WRITTEN INSTRUCTION: Put the lines between the one containing "What do you see at coordinates (952, 693)" and the one containing "Article complet PDF", inclusive, into a JSON list of strings with one string per line and blank lines left out.

-- START OF EXERCISE MATERIALS --

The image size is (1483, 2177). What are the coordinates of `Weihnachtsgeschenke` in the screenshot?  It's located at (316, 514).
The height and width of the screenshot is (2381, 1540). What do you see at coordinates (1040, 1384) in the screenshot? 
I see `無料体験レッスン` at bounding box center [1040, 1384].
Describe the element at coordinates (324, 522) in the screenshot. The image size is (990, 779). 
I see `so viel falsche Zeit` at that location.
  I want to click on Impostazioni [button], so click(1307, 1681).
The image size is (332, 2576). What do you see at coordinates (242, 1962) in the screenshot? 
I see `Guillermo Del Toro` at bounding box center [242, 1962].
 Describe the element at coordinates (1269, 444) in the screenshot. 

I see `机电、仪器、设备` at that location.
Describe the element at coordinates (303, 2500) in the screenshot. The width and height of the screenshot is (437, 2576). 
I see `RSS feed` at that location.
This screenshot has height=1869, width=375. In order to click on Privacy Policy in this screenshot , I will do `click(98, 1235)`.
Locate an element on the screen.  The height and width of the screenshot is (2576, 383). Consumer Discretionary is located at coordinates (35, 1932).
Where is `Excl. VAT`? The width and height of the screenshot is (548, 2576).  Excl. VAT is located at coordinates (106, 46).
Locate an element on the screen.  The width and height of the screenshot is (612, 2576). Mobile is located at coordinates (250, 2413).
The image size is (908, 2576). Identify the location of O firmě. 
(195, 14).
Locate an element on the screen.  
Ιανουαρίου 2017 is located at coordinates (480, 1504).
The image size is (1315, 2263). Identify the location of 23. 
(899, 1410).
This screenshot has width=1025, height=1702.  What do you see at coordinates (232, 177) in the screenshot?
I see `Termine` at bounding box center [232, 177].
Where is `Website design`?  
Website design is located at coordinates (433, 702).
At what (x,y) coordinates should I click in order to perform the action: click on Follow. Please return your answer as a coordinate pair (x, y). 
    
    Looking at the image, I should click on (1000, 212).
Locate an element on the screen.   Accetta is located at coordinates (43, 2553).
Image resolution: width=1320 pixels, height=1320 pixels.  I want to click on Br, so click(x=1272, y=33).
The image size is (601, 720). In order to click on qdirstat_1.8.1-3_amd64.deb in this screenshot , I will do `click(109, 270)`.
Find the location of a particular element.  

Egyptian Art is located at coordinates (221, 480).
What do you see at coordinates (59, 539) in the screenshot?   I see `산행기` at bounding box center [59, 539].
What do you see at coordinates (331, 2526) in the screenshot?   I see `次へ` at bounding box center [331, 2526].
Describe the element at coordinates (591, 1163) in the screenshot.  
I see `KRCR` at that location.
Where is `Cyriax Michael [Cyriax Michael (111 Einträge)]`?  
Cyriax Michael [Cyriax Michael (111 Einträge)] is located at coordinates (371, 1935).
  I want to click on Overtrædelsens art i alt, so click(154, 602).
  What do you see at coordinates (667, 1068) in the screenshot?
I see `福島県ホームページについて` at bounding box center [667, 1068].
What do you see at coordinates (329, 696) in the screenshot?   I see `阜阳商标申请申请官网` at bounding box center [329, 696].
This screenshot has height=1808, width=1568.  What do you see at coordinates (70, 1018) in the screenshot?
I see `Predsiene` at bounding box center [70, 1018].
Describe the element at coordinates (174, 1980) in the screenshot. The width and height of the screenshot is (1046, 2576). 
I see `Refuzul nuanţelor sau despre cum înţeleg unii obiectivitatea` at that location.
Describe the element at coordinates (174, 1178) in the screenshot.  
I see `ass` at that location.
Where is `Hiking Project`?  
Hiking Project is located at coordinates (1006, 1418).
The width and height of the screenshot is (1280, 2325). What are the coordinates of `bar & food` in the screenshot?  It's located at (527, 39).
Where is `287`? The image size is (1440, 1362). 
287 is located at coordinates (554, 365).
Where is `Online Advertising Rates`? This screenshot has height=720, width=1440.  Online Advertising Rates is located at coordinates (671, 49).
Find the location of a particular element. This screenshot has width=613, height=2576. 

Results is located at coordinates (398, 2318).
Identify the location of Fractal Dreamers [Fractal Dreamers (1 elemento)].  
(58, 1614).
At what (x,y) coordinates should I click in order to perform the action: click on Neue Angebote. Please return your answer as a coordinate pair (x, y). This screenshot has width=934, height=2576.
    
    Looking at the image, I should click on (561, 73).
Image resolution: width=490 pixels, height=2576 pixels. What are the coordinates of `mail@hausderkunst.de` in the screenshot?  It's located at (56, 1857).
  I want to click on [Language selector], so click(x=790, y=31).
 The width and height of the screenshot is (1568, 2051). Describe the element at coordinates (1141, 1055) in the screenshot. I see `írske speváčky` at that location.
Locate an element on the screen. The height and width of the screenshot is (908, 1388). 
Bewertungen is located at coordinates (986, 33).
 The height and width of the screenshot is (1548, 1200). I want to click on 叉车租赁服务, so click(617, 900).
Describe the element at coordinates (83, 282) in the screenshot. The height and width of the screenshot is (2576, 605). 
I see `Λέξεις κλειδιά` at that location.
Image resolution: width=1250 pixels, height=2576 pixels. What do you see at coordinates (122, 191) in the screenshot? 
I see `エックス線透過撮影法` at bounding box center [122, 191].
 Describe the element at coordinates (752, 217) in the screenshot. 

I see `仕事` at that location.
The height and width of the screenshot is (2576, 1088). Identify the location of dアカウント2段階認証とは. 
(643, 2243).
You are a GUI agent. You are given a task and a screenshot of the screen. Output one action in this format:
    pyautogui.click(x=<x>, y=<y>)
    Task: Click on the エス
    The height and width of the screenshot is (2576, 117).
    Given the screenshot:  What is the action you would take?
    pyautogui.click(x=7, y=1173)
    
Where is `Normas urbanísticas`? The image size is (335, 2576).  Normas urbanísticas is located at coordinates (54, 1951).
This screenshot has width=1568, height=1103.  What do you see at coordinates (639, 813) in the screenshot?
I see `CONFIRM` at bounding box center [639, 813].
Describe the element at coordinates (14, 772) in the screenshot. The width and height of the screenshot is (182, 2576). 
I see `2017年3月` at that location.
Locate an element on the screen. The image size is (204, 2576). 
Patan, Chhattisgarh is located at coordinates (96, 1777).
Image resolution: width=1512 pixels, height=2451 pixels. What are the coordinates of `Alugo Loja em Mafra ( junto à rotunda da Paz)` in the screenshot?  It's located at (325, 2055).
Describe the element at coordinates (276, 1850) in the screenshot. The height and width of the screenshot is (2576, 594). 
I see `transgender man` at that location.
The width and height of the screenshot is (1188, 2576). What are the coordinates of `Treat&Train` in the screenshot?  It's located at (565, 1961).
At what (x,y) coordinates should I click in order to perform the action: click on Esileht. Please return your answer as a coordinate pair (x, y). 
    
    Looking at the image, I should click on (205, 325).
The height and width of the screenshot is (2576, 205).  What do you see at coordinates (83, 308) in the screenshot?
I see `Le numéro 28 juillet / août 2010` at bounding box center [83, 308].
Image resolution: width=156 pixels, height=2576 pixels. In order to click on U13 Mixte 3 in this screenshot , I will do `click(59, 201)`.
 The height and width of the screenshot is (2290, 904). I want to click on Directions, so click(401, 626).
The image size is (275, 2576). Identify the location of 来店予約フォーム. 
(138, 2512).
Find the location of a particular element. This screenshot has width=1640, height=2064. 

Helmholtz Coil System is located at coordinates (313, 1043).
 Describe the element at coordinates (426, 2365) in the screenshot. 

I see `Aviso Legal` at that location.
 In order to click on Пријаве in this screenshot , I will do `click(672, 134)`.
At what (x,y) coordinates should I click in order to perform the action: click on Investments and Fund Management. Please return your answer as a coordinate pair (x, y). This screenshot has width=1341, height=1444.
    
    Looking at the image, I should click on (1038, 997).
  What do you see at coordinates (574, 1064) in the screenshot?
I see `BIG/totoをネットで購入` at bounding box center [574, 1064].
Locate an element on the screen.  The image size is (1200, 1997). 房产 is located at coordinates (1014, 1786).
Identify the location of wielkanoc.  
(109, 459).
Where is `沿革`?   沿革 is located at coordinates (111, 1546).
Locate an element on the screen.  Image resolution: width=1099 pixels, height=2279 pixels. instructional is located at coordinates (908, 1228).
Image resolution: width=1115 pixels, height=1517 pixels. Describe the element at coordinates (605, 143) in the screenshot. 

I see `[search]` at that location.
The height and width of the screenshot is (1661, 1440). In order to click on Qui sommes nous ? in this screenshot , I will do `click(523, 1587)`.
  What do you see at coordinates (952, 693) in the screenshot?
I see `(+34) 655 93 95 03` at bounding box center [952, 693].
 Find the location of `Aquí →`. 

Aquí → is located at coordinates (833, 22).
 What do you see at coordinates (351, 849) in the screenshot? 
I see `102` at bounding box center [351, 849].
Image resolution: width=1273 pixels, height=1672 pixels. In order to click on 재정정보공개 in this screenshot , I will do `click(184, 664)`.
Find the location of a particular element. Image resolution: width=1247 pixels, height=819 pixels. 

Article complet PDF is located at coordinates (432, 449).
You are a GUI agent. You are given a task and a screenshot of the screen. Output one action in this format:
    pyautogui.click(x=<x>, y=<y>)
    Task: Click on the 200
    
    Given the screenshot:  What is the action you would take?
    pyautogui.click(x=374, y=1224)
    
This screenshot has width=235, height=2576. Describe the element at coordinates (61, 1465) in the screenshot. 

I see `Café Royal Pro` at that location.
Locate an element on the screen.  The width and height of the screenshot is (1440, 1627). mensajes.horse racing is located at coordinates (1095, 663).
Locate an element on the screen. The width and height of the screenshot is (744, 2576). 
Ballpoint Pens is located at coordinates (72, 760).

-- END OF EXERCISE MATERIALS --

EXERCISE RESPONSE:
[
  "  What do you see at coordinates (952, 693) in the screenshot?",
  "I see `(+34) 655 93 95 03` at bounding box center [952, 693].",
  " Find the location of `Aquí →`. ",
  "Aquí → is located at coordinates (833, 22).",
  " What do you see at coordinates (351, 849) in the screenshot? ",
  "I see `102` at bounding box center [351, 849].",
  "Image resolution: width=1273 pixels, height=1672 pixels. In order to click on 재정정보공개 in this screenshot , I will do `click(184, 664)`.",
  "Find the location of a particular element. Image resolution: width=1247 pixels, height=819 pixels. ",
  "Article complet PDF is located at coordinates (432, 449)."
]